2. SUMMARY OF SIGNIFICANT ACCOUNTING POLICIES
Basis of Accounting — The accompanying financial
statements have been prepared in accordance with accounting principles generally accepted in the United States of America (“GAAP”).
Use of Estimates — The preparation of the financial statements in conformity with GAAP requires management to make estimates and assumptions that affect the reported amounts of assets, liabilities, and changes therein and disclosure of contingent assets and liabilities. Actual results may differ from those estimates.
Risks and Uncertainties — The Plan provides various investment options to participants through the Master Trust. Investment securities, in general, are exposed to various risks, such as interest rate risk, credit risk, and overall market volatility. Due to the level of risk associated with certain investment securities, it is reasonably possible that changes in the values of investment
securities will occur in the near term and that such changes could materially affect the value of the participants’ account balances and the amounts reported in the financial statements.
Investment Valuation and Income Recognition — Investments are stated at fair value, except for the fully-benefit responsive synthetic guaranteed investment contracts (“Synthetic GICs”) in the stable value fund, which are reported at contract value. Fair value of a financial instrument is the price that would be received to sell an asset or paid to transfer a liability in an orderly transaction between market participants at the measurement date. Contract
value is the amount Plan participants would receive if they were to initiate permitted transactions under the terms of the Plan. (See Note 5.) See Note 4 for a description of the fair value methodology by investment type.
Purchases and sales of securities are recorded on a trade-date basis. Interest income is recorded on the accrual basis. Dividends are recorded on the ex-dividend date. Net appreciation (depreciation) includes the Plan’s gains and losses on investments bought and sold as well as held during the year.
Notes Receivable from Participants — Notes receivable from participants are measured at their unpaid principal balance plus any accrued but unpaid interest. Delinquent participant loans are recorded as distributions based on the terms of the Plan document.

Problem to work on: Check each statement against the accounting policies note. Answer yes or no, and quote the words from the note that settle it. (a) Synthetic GICs in the stable value fund are reported at fair value. (b) Dividends are recorded on the ex-dividend date. (c) Delinquent participant loans are recorded as distributions.

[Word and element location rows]
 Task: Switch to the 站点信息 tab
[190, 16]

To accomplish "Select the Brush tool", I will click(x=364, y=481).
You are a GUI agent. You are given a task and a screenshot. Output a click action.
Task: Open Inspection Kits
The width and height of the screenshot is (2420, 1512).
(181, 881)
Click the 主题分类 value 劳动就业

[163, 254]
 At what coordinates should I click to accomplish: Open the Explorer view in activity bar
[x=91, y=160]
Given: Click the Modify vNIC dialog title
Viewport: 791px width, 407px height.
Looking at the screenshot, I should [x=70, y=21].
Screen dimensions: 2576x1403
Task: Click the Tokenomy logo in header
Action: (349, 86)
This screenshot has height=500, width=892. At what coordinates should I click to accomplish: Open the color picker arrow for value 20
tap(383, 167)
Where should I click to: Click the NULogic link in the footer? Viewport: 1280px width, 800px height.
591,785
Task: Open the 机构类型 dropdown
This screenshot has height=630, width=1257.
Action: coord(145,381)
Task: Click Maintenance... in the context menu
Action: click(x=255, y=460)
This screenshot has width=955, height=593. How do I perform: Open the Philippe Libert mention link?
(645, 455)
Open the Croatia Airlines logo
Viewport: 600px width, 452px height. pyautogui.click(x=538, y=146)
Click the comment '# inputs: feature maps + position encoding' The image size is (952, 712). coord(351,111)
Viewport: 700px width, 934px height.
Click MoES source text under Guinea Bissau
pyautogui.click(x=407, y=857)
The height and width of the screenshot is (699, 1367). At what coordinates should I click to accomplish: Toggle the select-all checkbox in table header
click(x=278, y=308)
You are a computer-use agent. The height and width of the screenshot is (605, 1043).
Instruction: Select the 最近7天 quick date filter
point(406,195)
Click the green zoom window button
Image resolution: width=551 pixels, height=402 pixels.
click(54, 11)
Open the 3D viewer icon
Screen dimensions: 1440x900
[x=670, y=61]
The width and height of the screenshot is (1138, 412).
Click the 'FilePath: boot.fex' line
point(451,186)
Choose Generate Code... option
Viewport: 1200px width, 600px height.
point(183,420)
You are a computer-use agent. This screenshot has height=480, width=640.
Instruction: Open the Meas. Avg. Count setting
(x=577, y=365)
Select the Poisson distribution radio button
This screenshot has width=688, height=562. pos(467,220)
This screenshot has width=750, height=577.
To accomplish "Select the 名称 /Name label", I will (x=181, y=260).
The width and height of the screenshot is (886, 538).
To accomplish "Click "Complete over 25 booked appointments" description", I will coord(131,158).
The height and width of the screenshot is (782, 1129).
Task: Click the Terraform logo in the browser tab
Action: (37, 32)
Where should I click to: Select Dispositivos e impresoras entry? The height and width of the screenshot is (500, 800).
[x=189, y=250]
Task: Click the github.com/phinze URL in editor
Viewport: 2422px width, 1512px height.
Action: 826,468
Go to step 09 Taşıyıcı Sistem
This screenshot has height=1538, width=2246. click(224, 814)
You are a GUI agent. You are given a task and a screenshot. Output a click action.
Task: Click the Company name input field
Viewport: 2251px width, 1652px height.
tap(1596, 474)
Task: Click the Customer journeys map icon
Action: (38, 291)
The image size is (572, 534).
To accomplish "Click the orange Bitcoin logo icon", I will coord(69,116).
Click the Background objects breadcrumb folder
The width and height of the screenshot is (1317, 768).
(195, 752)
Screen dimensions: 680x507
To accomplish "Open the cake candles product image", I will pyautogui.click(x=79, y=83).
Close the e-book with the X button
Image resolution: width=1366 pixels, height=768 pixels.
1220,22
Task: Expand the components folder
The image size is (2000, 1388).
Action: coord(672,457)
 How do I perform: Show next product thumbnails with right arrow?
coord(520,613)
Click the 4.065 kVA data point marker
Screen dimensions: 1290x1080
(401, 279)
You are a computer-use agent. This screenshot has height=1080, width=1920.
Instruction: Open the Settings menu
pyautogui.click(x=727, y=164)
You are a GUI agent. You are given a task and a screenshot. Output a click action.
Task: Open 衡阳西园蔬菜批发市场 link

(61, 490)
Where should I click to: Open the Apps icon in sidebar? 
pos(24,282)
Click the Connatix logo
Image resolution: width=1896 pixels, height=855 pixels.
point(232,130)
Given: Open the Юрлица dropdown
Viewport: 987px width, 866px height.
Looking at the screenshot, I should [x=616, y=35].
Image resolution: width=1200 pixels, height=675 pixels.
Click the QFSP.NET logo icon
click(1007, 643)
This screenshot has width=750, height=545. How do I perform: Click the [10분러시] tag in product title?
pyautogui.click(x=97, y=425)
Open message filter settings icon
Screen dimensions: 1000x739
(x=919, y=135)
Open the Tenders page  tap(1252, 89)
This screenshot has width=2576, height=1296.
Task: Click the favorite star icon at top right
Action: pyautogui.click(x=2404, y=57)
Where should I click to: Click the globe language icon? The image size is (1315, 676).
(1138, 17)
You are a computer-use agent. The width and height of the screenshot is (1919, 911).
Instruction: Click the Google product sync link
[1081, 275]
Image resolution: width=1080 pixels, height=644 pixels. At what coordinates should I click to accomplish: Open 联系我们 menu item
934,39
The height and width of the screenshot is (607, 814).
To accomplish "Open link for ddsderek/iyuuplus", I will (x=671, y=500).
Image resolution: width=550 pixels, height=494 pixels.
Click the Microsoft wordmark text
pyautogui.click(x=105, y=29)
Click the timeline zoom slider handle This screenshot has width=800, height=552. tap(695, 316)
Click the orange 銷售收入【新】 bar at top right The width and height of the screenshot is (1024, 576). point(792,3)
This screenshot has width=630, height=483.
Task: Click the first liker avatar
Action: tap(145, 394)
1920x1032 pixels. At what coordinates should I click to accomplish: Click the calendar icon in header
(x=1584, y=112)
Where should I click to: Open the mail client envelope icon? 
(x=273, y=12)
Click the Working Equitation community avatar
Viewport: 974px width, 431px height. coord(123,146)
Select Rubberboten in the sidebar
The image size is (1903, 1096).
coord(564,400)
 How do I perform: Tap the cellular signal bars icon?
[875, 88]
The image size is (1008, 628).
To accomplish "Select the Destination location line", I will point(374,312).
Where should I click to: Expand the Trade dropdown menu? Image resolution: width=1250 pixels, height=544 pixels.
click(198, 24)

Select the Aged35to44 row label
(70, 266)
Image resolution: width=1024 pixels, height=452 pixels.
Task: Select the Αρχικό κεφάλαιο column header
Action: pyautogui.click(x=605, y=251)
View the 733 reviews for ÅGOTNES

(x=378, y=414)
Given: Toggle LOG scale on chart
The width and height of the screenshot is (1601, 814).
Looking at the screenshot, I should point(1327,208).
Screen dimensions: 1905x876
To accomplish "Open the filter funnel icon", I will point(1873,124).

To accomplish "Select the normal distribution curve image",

Correct response:
(a) No: "except for the fully-benefit responsive synthetic guaranteed investment contracts (“Synthetic GICs”) in the stable value fund, which are reported at contract value."
(b) Yes: "Dividends are recorded on the ex-dividend date."
(c) Yes: "Delinquent participant loans are recorded as distributions based on the terms of the Plan document."